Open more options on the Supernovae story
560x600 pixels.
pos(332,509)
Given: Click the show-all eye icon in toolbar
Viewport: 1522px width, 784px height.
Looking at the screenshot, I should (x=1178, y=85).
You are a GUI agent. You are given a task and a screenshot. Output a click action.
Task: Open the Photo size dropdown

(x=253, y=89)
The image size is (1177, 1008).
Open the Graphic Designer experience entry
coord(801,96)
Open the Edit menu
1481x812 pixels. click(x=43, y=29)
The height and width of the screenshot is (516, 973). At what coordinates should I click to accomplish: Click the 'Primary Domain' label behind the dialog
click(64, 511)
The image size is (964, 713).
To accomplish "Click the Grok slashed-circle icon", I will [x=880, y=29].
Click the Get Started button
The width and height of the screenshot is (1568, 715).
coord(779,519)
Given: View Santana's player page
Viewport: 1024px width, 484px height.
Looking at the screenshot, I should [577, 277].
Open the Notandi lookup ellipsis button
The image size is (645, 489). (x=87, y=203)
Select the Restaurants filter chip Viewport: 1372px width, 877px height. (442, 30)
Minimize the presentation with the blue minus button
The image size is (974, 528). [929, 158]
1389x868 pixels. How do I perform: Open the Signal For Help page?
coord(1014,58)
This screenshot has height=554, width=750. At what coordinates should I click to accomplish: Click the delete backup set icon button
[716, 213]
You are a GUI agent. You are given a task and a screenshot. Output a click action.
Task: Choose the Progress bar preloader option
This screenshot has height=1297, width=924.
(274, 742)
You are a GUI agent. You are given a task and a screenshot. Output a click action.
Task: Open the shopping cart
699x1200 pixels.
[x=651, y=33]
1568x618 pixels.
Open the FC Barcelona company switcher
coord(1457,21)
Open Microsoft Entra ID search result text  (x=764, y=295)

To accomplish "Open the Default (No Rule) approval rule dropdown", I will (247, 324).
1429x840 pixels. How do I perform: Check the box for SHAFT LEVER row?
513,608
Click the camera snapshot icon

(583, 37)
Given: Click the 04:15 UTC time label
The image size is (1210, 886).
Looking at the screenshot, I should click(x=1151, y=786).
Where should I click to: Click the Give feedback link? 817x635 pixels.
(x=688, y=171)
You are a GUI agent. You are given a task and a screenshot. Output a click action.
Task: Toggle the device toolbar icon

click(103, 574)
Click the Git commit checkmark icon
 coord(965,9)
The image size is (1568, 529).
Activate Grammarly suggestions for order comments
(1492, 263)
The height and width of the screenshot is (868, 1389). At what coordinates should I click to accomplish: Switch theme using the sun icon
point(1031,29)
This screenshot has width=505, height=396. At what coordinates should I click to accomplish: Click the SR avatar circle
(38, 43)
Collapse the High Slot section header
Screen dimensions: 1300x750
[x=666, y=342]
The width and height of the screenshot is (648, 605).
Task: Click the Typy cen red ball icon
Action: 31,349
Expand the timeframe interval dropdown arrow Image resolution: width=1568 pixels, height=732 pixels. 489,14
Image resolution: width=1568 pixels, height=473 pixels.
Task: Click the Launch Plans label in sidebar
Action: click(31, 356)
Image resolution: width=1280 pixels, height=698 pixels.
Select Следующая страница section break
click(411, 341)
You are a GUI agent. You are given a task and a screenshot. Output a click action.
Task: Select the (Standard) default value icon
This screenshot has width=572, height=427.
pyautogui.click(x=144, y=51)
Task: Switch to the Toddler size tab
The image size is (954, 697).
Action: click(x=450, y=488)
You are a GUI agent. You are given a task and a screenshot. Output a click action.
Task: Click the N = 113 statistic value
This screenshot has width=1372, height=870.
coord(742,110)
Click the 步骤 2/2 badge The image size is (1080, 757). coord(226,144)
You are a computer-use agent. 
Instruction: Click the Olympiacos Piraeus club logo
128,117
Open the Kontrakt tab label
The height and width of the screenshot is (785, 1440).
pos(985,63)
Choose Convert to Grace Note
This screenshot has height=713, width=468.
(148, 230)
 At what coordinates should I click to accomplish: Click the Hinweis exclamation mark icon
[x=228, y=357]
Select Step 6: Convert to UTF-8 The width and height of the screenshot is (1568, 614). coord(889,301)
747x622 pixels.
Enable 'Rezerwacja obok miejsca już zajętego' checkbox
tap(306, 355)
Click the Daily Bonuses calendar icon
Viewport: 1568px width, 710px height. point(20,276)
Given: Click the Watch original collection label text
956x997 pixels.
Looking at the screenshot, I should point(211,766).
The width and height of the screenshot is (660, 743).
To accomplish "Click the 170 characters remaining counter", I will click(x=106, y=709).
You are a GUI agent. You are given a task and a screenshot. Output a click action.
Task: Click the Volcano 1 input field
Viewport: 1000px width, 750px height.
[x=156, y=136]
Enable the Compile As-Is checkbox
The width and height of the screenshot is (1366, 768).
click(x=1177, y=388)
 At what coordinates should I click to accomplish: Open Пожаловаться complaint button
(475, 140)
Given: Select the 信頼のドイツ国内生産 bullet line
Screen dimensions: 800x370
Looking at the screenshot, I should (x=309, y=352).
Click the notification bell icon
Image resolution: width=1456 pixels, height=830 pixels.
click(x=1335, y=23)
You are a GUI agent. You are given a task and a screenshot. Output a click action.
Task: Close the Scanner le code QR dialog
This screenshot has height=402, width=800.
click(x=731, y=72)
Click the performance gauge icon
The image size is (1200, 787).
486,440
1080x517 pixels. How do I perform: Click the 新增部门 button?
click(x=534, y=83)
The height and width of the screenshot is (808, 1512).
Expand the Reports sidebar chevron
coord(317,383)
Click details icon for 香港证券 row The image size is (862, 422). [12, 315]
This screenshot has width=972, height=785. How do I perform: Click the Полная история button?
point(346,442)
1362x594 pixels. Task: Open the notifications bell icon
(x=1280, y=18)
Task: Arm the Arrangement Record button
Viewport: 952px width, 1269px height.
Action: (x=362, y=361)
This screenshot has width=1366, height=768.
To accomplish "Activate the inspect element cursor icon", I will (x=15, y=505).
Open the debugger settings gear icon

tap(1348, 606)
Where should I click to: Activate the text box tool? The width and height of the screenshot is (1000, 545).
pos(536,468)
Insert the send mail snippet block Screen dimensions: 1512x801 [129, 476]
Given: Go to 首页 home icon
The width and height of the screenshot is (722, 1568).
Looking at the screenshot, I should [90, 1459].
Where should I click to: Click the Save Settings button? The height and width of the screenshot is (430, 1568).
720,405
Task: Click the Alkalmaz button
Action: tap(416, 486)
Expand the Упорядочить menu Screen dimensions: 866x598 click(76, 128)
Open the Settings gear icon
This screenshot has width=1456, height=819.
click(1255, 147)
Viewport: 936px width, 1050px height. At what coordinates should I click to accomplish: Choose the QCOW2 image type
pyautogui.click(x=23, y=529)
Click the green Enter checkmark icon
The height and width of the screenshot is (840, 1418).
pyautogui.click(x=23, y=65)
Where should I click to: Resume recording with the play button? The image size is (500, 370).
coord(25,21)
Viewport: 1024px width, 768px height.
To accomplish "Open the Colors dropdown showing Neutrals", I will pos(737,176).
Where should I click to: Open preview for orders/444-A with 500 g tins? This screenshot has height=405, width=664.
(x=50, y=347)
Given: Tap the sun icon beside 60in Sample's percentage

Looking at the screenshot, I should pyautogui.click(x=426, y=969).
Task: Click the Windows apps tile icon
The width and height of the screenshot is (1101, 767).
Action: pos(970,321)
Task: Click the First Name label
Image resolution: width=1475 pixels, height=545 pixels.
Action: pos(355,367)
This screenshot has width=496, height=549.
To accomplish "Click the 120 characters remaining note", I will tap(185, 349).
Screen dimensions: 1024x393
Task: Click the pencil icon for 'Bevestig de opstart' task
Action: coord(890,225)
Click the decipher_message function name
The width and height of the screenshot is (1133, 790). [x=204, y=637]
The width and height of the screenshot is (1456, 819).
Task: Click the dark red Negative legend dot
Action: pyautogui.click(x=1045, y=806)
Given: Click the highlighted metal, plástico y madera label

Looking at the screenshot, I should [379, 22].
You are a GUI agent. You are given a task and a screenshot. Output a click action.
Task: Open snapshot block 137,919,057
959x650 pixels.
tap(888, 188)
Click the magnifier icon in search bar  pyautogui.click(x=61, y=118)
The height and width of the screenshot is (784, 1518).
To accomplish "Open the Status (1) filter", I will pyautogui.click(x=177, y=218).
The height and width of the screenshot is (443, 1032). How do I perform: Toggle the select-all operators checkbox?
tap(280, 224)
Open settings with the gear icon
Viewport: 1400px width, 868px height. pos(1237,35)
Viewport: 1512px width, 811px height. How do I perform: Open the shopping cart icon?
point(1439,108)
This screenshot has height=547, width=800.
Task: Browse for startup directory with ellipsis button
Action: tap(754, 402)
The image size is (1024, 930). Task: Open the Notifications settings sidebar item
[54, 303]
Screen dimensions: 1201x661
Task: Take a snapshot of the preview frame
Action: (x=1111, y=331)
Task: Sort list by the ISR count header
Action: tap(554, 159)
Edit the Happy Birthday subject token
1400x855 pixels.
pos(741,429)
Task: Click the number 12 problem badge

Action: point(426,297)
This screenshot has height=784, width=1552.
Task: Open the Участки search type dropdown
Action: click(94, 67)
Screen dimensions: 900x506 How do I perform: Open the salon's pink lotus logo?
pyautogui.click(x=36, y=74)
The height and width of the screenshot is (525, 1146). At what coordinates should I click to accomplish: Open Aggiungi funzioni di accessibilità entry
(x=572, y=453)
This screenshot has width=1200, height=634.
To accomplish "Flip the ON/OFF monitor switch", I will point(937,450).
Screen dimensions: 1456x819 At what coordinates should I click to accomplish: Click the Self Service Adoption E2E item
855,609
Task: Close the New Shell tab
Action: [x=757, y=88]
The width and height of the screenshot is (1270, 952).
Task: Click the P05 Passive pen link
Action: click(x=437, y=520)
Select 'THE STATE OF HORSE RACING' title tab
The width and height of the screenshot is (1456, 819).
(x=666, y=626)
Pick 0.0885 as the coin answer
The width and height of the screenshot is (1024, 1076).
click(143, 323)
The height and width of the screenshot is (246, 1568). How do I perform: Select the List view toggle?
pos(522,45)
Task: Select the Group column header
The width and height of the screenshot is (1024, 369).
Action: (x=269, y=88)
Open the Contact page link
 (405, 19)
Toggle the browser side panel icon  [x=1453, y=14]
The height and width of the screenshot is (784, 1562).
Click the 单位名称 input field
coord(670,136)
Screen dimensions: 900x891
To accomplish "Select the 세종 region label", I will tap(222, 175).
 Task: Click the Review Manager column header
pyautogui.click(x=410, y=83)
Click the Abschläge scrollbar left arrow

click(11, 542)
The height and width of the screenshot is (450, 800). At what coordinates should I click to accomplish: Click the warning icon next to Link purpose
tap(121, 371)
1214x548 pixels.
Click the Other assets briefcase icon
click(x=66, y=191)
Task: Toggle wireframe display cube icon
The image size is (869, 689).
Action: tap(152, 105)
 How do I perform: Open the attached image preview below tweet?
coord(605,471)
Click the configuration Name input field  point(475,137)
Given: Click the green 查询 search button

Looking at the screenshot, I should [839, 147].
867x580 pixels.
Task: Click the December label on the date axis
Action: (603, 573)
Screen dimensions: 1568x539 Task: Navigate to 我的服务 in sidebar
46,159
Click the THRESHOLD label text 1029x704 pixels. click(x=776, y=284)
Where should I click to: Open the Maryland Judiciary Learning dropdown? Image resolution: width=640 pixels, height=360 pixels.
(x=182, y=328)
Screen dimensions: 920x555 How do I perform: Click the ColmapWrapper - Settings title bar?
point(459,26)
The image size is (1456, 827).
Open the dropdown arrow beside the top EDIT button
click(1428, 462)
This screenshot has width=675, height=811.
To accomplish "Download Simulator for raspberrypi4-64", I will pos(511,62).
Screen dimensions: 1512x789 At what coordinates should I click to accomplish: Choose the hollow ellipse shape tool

++++++++

**WHAT THE TASK REQUIRES:** Which lines run from the one containing "Given: Select the 信頼のドイツ国内生産 bullet line" up to and including the one containing "coord(317,383)"? Write out those lines from the items exactly as they appear.

**EXERCISE SOLUTION:**
Given: Select the 信頼のドイツ国内生産 bullet line
Screen dimensions: 800x370
Looking at the screenshot, I should (x=309, y=352).
Click the notification bell icon
Image resolution: width=1456 pixels, height=830 pixels.
click(x=1335, y=23)
You are a GUI agent. You are given a task and a screenshot. Output a click action.
Task: Close the Scanner le code QR dialog
This screenshot has height=402, width=800.
click(x=731, y=72)
Click the performance gauge icon
The image size is (1200, 787).
486,440
1080x517 pixels. How do I perform: Click the 新增部门 button?
click(x=534, y=83)
The height and width of the screenshot is (808, 1512).
Expand the Reports sidebar chevron
coord(317,383)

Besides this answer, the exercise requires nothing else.